Throwing away trash is a great idea if you don’t want to end up on an episode of hoarders. Here’s the problem though, we have started to apply this same principle to relationships and people. Just as soon as someone is longer of use to us, we toss them away with last week’s moldy cheese.
I have a confession to make. I have been the person doing the throwing, and I have been the person left on the curb because my value has been used up and the other person just wanted to get what they wanted out of me and then toss me away. Humans aren’t designed to be tossed away; we are designed with a backbone to do the hard work of relationships and collaboration.
I’ve seen this unfold in my city of Nashville. I have seen this unfold in the creative community, and sadly I have seen it unfold in “friendships” where it became clear that one person was using the other as a stepping stone to lift them to where they wanted to go.
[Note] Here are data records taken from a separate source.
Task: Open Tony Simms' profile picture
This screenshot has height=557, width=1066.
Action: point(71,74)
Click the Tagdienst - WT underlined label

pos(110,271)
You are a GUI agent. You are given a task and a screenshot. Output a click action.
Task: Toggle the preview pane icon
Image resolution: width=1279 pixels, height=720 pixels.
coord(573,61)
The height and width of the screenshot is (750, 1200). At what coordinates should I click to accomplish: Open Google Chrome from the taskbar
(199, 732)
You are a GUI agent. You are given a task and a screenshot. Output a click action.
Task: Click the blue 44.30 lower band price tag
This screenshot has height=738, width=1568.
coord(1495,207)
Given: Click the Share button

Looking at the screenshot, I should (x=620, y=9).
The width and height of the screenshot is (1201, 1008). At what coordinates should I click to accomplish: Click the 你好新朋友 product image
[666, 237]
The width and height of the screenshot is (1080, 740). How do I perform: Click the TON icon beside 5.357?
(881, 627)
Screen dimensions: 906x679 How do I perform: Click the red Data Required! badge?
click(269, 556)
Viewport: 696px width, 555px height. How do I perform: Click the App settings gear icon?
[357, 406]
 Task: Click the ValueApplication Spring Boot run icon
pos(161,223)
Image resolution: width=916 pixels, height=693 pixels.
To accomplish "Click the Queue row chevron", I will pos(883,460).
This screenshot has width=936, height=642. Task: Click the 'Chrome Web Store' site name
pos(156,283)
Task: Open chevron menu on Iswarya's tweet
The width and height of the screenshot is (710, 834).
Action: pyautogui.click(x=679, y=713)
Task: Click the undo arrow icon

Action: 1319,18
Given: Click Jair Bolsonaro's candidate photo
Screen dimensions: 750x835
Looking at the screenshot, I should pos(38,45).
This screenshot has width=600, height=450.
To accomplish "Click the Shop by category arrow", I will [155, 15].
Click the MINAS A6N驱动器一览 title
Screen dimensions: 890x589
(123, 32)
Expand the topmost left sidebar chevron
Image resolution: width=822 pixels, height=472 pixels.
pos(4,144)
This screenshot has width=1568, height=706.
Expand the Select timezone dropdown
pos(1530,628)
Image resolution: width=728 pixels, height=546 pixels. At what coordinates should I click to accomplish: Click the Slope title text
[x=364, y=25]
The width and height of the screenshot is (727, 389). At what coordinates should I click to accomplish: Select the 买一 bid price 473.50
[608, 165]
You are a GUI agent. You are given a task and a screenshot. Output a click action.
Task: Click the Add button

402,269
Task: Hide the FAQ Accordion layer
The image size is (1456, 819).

I understand sometimes God sends us people for a season but too often we think that means that we should toss them aside rather than commit to the long haul.
We must stop treating each other like we are spoiled little brats collecting shiny new people only to forget about the old ones. If you are sitting on the curb because you have been tossed aside, I am deeply sorry and feel your pain. If you are the disposing of people, I beg you to stop it. Head out to curb and rescue them before they end up in a heap forgotten. In the words of the wise Sweet Brown, “…ain’t nobody got time for that!”